• Instructions for the task:
Reproduce, character for character, the items from the very first line through the line containing "Action: tap(462, 73)", with both of those lines included.

• Entries supplied:

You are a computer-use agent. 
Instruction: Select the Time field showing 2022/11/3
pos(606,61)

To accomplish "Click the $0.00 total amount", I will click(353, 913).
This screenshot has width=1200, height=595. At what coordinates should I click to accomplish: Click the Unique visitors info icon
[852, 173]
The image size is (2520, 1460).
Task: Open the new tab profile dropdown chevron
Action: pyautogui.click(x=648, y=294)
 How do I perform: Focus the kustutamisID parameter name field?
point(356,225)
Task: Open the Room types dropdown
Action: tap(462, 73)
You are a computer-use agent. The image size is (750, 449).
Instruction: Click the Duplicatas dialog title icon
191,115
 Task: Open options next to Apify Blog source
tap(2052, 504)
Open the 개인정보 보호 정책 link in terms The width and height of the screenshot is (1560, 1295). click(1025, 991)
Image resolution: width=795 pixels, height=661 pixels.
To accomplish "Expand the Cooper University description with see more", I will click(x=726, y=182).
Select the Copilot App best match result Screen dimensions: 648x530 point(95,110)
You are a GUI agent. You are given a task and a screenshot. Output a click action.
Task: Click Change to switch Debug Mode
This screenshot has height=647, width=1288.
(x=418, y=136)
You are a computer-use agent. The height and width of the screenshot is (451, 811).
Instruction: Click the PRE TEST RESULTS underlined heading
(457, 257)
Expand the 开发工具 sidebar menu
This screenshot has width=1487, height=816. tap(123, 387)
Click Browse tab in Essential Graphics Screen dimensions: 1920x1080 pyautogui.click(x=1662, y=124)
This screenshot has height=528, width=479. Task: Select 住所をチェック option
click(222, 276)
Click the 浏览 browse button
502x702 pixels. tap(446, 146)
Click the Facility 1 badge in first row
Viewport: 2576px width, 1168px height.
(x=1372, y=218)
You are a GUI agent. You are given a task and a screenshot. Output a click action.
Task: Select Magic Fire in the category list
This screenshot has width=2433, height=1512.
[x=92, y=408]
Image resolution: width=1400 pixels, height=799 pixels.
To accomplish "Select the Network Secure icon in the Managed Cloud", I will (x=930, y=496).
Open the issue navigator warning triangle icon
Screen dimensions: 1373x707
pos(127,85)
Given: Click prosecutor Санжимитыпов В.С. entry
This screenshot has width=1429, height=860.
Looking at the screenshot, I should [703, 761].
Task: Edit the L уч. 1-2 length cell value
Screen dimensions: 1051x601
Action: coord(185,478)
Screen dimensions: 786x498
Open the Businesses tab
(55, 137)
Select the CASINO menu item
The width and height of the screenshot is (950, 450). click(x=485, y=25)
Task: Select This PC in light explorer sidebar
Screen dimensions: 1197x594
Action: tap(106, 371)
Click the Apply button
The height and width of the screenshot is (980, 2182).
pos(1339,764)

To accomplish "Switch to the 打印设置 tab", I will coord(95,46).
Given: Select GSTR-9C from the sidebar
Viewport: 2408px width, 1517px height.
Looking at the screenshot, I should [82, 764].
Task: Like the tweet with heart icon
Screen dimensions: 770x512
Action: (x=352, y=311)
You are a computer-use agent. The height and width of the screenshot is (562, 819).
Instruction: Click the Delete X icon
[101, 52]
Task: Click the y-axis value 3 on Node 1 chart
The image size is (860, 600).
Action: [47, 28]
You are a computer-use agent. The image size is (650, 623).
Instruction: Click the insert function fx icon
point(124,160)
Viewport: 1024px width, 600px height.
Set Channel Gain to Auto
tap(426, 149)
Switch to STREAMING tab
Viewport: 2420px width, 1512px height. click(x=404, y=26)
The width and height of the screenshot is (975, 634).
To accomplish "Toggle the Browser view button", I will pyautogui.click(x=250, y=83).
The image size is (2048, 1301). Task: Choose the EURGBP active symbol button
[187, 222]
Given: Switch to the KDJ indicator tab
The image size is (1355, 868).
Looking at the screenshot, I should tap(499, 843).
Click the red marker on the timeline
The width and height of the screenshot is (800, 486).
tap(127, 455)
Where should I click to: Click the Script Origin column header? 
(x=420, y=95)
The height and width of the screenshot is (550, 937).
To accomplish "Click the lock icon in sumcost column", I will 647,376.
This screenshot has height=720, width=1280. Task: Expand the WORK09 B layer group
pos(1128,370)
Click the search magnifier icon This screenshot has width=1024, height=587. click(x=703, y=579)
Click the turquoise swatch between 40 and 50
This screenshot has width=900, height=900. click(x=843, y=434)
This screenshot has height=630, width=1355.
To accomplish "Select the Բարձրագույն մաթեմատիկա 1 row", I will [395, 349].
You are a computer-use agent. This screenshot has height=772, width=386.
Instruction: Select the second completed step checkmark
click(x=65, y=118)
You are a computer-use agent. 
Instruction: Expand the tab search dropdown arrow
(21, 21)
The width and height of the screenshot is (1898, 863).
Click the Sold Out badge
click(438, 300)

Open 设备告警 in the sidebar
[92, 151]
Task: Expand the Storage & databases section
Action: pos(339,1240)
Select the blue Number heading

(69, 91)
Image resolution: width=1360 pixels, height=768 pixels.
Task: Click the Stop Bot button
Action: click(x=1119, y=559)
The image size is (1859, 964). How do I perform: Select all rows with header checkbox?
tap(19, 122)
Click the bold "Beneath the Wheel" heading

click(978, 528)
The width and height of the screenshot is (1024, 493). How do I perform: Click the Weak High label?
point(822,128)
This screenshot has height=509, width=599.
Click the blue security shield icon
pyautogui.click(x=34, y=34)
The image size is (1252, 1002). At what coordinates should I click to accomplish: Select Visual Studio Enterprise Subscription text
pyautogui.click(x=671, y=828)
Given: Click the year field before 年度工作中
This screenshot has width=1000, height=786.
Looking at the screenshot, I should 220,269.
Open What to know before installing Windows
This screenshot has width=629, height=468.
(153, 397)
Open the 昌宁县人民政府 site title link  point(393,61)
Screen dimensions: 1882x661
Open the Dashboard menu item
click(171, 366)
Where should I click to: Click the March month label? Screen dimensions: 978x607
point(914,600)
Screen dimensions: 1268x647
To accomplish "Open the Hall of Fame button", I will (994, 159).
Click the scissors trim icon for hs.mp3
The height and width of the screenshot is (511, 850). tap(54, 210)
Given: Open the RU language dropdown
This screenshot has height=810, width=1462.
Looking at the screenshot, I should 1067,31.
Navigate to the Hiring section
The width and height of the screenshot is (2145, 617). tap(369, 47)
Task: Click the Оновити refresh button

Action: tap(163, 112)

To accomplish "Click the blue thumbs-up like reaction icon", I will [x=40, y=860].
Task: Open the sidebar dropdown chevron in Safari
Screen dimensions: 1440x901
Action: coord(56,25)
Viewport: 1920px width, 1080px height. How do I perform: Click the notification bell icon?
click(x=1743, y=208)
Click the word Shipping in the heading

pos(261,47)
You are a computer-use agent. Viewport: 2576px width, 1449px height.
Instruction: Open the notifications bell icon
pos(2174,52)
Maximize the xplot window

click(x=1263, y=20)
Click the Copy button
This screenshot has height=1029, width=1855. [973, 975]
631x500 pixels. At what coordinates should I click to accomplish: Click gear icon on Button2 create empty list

• Written solution:
You are a computer-use agent. 
Instruction: Select the Time field showing 2022/11/3
pos(606,61)

To accomplish "Click the $0.00 total amount", I will click(353, 913).
This screenshot has width=1200, height=595. At what coordinates should I click to accomplish: Click the Unique visitors info icon
[852, 173]
The image size is (2520, 1460).
Task: Open the new tab profile dropdown chevron
Action: pyautogui.click(x=648, y=294)
 How do I perform: Focus the kustutamisID parameter name field?
point(356,225)
Task: Open the Room types dropdown
Action: tap(462, 73)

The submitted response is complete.